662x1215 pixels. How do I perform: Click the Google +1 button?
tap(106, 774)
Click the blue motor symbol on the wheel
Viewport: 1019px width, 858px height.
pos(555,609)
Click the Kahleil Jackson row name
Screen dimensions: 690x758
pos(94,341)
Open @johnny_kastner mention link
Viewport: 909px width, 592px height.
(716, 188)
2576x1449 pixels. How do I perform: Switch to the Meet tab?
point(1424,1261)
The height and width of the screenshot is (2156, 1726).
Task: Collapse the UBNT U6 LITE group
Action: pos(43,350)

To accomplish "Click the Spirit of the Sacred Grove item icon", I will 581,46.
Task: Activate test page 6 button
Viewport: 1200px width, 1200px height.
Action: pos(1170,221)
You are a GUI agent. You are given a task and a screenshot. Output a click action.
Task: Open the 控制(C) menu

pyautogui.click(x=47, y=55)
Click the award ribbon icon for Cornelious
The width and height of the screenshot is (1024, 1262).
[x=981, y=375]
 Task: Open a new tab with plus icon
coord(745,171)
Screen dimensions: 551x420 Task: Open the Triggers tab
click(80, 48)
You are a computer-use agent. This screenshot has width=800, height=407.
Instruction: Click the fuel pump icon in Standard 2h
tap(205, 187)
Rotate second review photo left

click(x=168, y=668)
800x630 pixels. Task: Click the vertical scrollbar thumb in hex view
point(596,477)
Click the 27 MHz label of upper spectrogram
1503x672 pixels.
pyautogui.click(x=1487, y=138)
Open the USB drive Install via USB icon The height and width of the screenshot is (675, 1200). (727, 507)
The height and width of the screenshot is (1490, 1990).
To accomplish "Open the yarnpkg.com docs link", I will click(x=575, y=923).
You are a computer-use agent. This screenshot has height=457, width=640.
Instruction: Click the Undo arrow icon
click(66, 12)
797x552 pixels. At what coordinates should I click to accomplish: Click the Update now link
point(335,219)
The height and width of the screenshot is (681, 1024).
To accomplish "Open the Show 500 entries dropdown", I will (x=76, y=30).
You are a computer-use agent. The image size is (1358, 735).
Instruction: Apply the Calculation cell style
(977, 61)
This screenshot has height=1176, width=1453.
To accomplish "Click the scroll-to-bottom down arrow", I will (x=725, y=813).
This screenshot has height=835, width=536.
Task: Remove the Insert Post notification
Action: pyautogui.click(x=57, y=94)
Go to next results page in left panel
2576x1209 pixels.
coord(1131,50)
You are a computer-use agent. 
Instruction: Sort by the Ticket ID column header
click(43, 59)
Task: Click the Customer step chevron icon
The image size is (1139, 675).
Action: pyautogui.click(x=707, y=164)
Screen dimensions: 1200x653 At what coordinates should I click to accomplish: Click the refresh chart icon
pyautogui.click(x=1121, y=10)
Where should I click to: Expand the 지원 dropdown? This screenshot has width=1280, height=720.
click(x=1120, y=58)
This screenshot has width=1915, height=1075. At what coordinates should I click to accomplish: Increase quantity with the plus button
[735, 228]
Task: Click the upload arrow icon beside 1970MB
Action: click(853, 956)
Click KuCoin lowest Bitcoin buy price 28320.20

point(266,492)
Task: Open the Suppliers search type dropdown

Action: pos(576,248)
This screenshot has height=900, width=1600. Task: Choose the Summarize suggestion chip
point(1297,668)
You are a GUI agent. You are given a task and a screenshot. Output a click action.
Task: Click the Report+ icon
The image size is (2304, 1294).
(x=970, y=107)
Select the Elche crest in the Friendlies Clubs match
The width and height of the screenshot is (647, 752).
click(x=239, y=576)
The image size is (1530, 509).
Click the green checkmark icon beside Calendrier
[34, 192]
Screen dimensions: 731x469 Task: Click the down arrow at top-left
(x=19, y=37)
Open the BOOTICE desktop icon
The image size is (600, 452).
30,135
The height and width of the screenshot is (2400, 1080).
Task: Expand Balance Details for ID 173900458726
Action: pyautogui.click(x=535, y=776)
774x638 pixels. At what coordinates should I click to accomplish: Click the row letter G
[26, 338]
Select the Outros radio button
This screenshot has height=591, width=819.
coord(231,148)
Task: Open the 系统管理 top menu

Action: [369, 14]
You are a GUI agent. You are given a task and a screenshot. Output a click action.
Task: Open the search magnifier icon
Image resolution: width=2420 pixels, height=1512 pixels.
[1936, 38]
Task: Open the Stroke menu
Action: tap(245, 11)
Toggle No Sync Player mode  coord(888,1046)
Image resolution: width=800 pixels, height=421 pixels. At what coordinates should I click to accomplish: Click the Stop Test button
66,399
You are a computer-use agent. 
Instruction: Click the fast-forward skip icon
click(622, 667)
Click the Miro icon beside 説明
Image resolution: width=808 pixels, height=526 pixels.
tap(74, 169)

********************

PROBLEM DESCRIPTION: Output every line of the material above as a Markdown table with two columns, Row and Line, numbering each line and leaving out the blank ones.

RESPONSE:
| Row | Line |
|---|---|
| 1 | 662x1215 pixels. How do I perform: Click the Google +1 button? |
| 2 | tap(106, 774) |
| 3 | Click the blue motor symbol on the wheel |
| 4 | Viewport: 1019px width, 858px height. |
| 5 | pos(555,609) |
| 6 | Click the Kahleil Jackson row name |
| 7 | Screen dimensions: 690x758 |
| 8 | pos(94,341) |
| 9 | Open @johnny_kastner mention link |
| 10 | Viewport: 909px width, 592px height. |
| 11 | (716, 188) |
| 12 | 2576x1449 pixels. How do I perform: Switch to the Meet tab? |
| 13 | point(1424,1261) |
| 14 | The height and width of the screenshot is (2156, 1726). |
| 15 | Task: Collapse the UBNT U6 LITE group |
| 16 | Action: pos(43,350) |
| 17 | To accomplish "Click the Spirit of the Sacred Grove item icon", I will 581,46. |
| 18 | Task: Activate test page 6 button |
| 19 | Viewport: 1200px width, 1200px height. |
| 20 | Action: pos(1170,221) |
| 21 | You are a GUI agent. You are given a task and a screenshot. Output a click action. |
| 22 | Task: Open the 控制(C) menu |
| 23 | pyautogui.click(x=47, y=55) |
| 24 | Click the award ribbon icon for Cornelious |
| 25 | The width and height of the screenshot is (1024, 1262). |
| 26 | [x=981, y=375] |
| 27 |  Task: Open a new tab with plus icon |
| 28 | coord(745,171) |
| 29 | Screen dimensions: 551x420 Task: Open the Triggers tab |
| 30 | click(80, 48) |
| 31 | You are a computer-use agent. This screenshot has width=800, height=407. |
| 32 | Instruction: Click the fuel pump icon in Standard 2h |
| 33 | tap(205, 187) |
| 34 | Rotate second review photo left |
| 35 | click(x=168, y=668) |
| 36 | 800x630 pixels. Task: Click the vertical scrollbar thumb in hex view |
| 37 | point(596,477) |
| 38 | Click the 27 MHz label of upper spectrogram |
| 39 | 1503x672 pixels. |
| 40 | pyautogui.click(x=1487, y=138) |
| 41 | Open the USB drive Install via USB icon The height and width of the screenshot is (675, 1200). (727, 507) |
| 42 | The height and width of the screenshot is (1490, 1990). |
| 43 | To accomplish "Open the yarnpkg.com docs link", I will click(x=575, y=923). |
| 44 | You are a computer-use agent. This screenshot has height=457, width=640. |
| 45 | Instruction: Click the Undo arrow icon |
| 46 | click(66, 12) |
| 47 | 797x552 pixels. At what coordinates should I click to accomplish: Click the Update now link |
| 48 | point(335,219) |
| 49 | The height and width of the screenshot is (681, 1024). |
| 50 | To accomplish "Open the Show 500 entries dropdown", I will (x=76, y=30). |
| 51 | You are a computer-use agent. The image size is (1358, 735). |
| 52 | Instruction: Apply the Calculation cell style |
| 53 | (977, 61) |
| 54 | This screenshot has height=1176, width=1453. |
| 55 | To accomplish "Click the scroll-to-bottom down arrow", I will (x=725, y=813). |
| 56 | This screenshot has height=835, width=536. |
| 57 | Task: Remove the Insert Post notification |
| 58 | Action: pyautogui.click(x=57, y=94) |
| 59 | Go to next results page in left panel |
| 60 | 2576x1209 pixels. |
| 61 | coord(1131,50) |
| 62 | You are a computer-use agent.  |
| 63 | Instruction: Sort by the Ticket ID column header |
| 64 | click(43, 59) |
| 65 | Task: Click the Customer step chevron icon |
| 66 | The image size is (1139, 675). |
| 67 | Action: pyautogui.click(x=707, y=164) |
| 68 | Screen dimensions: 1200x653 At what coordinates should I click to accomplish: Click the refresh chart icon |
| 69 | pyautogui.click(x=1121, y=10) |
| 70 | Where should I click to: Expand the 지원 dropdown? This screenshot has width=1280, height=720. |
| 71 | click(x=1120, y=58) |
| 72 | This screenshot has width=1915, height=1075. At what coordinates should I click to accomplish: Increase quantity with the plus button |
| 73 | [735, 228] |
| 74 | Task: Click the upload arrow icon beside 1970MB |
| 75 | Action: click(853, 956) |
| 76 | Click KuCoin lowest Bitcoin buy price 28320.20 |
| 77 | point(266,492) |
| 78 | Task: Open the Suppliers search type dropdown |
| 79 | Action: pos(576,248) |
| 80 | This screenshot has height=900, width=1600. Task: Choose the Summarize suggestion chip |
| 81 | point(1297,668) |
| 82 | You are a GUI agent. You are given a task and a screenshot. Output a click action. |
| 83 | Task: Click the Report+ icon |
| 84 | The image size is (2304, 1294). |
| 85 | (x=970, y=107) |
| 86 | Select the Elche crest in the Friendlies Clubs match |
| 87 | The width and height of the screenshot is (647, 752). |
| 88 | click(x=239, y=576) |
| 89 | The image size is (1530, 509). |
| 90 | Click the green checkmark icon beside Calendrier |
| 91 | [34, 192] |
| 92 | Screen dimensions: 731x469 Task: Click the down arrow at top-left |
| 93 | (x=19, y=37) |
| 94 | Open the BOOTICE desktop icon |
| 95 | The image size is (600, 452). |
| 96 | 30,135 |
| 97 | The height and width of the screenshot is (2400, 1080). |
| 98 | Task: Expand Balance Details for ID 173900458726 |
| 99 | Action: pyautogui.click(x=535, y=776) |
| 100 | 774x638 pixels. At what coordinates should I click to accomplish: Click the row letter G |
| 101 | [26, 338] |
| 102 | Select the Outros radio button |
| 103 | This screenshot has height=591, width=819. |
| 104 | coord(231,148) |
| 105 | Task: Open the 系统管理 top menu |
| 106 | Action: [369, 14] |
| 107 | You are a GUI agent. You are given a task and a screenshot. Output a click action. |
| 108 | Task: Open the search magnifier icon |
| 109 | Image resolution: width=2420 pixels, height=1512 pixels. |
| 110 | [1936, 38] |
| 111 | Task: Open the Stroke menu |
| 112 | Action: tap(245, 11) |
| 113 | Toggle No Sync Player mode  coord(888,1046) |
| 114 | Image resolution: width=800 pixels, height=421 pixels. At what coordinates should I click to accomplish: Click the Stop Test button |
| 115 | 66,399 |
| 116 | You are a computer-use agent.  |
| 117 | Instruction: Click the fast-forward skip icon |
| 118 | click(622, 667) |
| 119 | Click the Miro icon beside 説明 |
| 120 | Image resolution: width=808 pixels, height=526 pixels. |
| 121 | tap(74, 169) |